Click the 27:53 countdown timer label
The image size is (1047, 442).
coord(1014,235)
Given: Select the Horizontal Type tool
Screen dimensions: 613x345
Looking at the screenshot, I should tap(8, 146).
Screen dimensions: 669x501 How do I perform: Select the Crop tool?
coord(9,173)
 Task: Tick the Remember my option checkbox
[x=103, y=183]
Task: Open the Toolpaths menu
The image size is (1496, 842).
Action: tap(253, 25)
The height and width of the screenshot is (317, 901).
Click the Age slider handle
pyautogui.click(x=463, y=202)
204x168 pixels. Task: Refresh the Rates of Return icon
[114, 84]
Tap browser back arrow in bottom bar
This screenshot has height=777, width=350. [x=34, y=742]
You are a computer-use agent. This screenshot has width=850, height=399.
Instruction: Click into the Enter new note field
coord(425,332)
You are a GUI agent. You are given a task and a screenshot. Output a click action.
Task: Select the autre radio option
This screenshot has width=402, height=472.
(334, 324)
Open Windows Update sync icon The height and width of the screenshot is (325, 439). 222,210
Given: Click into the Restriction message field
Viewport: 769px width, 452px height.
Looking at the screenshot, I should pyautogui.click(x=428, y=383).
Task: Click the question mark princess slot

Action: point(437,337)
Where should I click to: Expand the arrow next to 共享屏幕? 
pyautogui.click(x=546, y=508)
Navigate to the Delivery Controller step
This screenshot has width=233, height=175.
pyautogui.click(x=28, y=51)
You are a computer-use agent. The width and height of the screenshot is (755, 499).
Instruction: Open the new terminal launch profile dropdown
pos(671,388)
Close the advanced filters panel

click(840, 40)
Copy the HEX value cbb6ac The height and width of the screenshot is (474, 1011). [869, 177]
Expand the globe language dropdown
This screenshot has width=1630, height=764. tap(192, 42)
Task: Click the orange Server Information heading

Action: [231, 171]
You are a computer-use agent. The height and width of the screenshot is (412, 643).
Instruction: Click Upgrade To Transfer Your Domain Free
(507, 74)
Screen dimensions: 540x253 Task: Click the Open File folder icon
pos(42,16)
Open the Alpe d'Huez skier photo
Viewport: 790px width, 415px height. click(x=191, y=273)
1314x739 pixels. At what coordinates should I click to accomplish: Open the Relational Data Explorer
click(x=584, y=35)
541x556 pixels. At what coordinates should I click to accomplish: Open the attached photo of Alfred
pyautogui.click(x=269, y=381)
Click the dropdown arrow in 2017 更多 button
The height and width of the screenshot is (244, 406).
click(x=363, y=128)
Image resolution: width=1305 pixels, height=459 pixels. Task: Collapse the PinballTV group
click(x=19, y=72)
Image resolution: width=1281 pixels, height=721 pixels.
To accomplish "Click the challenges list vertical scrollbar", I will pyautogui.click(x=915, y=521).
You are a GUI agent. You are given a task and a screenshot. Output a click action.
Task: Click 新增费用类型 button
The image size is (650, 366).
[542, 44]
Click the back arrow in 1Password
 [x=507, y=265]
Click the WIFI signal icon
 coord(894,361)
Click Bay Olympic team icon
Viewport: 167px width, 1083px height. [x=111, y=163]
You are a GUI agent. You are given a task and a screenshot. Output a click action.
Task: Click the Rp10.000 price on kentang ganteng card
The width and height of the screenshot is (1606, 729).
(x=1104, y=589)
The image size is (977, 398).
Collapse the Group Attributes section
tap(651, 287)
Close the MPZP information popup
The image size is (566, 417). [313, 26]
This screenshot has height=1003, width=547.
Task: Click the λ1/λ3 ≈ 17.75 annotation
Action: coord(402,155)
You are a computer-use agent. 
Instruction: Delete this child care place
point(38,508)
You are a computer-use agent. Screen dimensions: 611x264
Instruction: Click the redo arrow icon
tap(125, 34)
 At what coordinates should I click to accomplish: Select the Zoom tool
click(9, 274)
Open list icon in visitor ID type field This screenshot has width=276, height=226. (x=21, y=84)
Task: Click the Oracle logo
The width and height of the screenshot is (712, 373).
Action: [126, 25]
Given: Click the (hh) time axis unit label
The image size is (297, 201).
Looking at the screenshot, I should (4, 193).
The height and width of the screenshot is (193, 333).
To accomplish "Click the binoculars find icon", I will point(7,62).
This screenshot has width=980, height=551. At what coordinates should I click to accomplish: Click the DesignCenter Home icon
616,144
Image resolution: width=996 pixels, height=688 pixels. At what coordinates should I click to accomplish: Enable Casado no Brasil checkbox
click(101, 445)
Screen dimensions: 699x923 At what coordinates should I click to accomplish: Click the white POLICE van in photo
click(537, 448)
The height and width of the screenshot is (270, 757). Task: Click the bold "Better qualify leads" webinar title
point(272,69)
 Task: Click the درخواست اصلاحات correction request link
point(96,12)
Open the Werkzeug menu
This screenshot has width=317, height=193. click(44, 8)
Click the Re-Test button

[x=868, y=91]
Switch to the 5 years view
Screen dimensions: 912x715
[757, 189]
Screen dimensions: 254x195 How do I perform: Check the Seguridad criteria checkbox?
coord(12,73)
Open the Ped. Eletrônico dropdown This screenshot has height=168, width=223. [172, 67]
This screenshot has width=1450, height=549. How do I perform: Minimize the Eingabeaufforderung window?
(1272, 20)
━━━━━━━━
_TRY IT:_ Reproduce the material word for word. Leave nothing out.

_WRITTEN RESPONSE:_
Click the 27:53 countdown timer label
The image size is (1047, 442).
coord(1014,235)
Given: Select the Horizontal Type tool
Screen dimensions: 613x345
Looking at the screenshot, I should tap(8, 146).
Screen dimensions: 669x501 How do I perform: Select the Crop tool?
coord(9,173)
 Task: Tick the Remember my option checkbox
[x=103, y=183]
Task: Open the Toolpaths menu
The image size is (1496, 842).
Action: tap(253, 25)
The height and width of the screenshot is (317, 901).
Click the Age slider handle
pyautogui.click(x=463, y=202)
204x168 pixels. Task: Refresh the Rates of Return icon
[114, 84]
Tap browser back arrow in bottom bar
This screenshot has height=777, width=350. [x=34, y=742]
You are a computer-use agent. This screenshot has width=850, height=399.
Instruction: Click into the Enter new note field
coord(425,332)
You are a GUI agent. You are given a task and a screenshot. Output a click action.
Task: Select the autre radio option
This screenshot has width=402, height=472.
(334, 324)
Open Windows Update sync icon The height and width of the screenshot is (325, 439). 222,210
Given: Click into the Restriction message field
Viewport: 769px width, 452px height.
Looking at the screenshot, I should pyautogui.click(x=428, y=383).
Task: Click the question mark princess slot

Action: point(437,337)
Where should I click to: Expand the arrow next to 共享屏幕? 
pyautogui.click(x=546, y=508)
Navigate to the Delivery Controller step
This screenshot has width=233, height=175.
pyautogui.click(x=28, y=51)
You are a computer-use agent. The width and height of the screenshot is (755, 499).
Instruction: Open the new terminal launch profile dropdown
pos(671,388)
Close the advanced filters panel

click(840, 40)
Copy the HEX value cbb6ac The height and width of the screenshot is (474, 1011). [869, 177]
Expand the globe language dropdown
This screenshot has width=1630, height=764. tap(192, 42)
Task: Click the orange Server Information heading

Action: [231, 171]
You are a computer-use agent. The height and width of the screenshot is (412, 643).
Instruction: Click Upgrade To Transfer Your Domain Free
(507, 74)
Screen dimensions: 540x253 Task: Click the Open File folder icon
pos(42,16)
Open the Alpe d'Huez skier photo
Viewport: 790px width, 415px height. click(x=191, y=273)
1314x739 pixels. At what coordinates should I click to accomplish: Open the Relational Data Explorer
click(x=584, y=35)
541x556 pixels. At what coordinates should I click to accomplish: Open the attached photo of Alfred
pyautogui.click(x=269, y=381)
Click the dropdown arrow in 2017 更多 button
The height and width of the screenshot is (244, 406).
click(x=363, y=128)
Image resolution: width=1305 pixels, height=459 pixels. Task: Collapse the PinballTV group
click(x=19, y=72)
Image resolution: width=1281 pixels, height=721 pixels.
To accomplish "Click the challenges list vertical scrollbar", I will pyautogui.click(x=915, y=521).
You are a GUI agent. You are given a task and a screenshot. Output a click action.
Task: Click 新增费用类型 button
The image size is (650, 366).
[542, 44]
Click the back arrow in 1Password
 [x=507, y=265]
Click the WIFI signal icon
 coord(894,361)
Click Bay Olympic team icon
Viewport: 167px width, 1083px height. [x=111, y=163]
You are a GUI agent. You are given a task and a screenshot. Output a click action.
Task: Click the Rp10.000 price on kentang ganteng card
The width and height of the screenshot is (1606, 729).
(x=1104, y=589)
The image size is (977, 398).
Collapse the Group Attributes section
tap(651, 287)
Close the MPZP information popup
The image size is (566, 417). [313, 26]
This screenshot has height=1003, width=547.
Task: Click the λ1/λ3 ≈ 17.75 annotation
Action: coord(402,155)
You are a computer-use agent. 
Instruction: Delete this child care place
point(38,508)
You are a computer-use agent. Screen dimensions: 611x264
Instruction: Click the redo arrow icon
tap(125, 34)
 At what coordinates should I click to accomplish: Select the Zoom tool
click(9, 274)
Open list icon in visitor ID type field This screenshot has width=276, height=226. (x=21, y=84)
Task: Click the Oracle logo
The width and height of the screenshot is (712, 373).
Action: [126, 25]
Given: Click the (hh) time axis unit label
The image size is (297, 201).
Looking at the screenshot, I should (4, 193).
The height and width of the screenshot is (193, 333).
To accomplish "Click the binoculars find icon", I will point(7,62).
This screenshot has width=980, height=551. At what coordinates should I click to accomplish: Click the DesignCenter Home icon
616,144
Image resolution: width=996 pixels, height=688 pixels. At what coordinates should I click to accomplish: Enable Casado no Brasil checkbox
click(101, 445)
Screen dimensions: 699x923 At what coordinates should I click to accomplish: Click the white POLICE van in photo
click(537, 448)
The height and width of the screenshot is (270, 757). Task: Click the bold "Better qualify leads" webinar title
point(272,69)
 Task: Click the درخواست اصلاحات correction request link
point(96,12)
Open the Werkzeug menu
This screenshot has width=317, height=193. click(44, 8)
Click the Re-Test button

[x=868, y=91]
Switch to the 5 years view
Screen dimensions: 912x715
[757, 189]
Screen dimensions: 254x195 How do I perform: Check the Seguridad criteria checkbox?
coord(12,73)
Open the Ped. Eletrônico dropdown This screenshot has height=168, width=223. [172, 67]
This screenshot has width=1450, height=549. How do I perform: Minimize the Eingabeaufforderung window?
(1272, 20)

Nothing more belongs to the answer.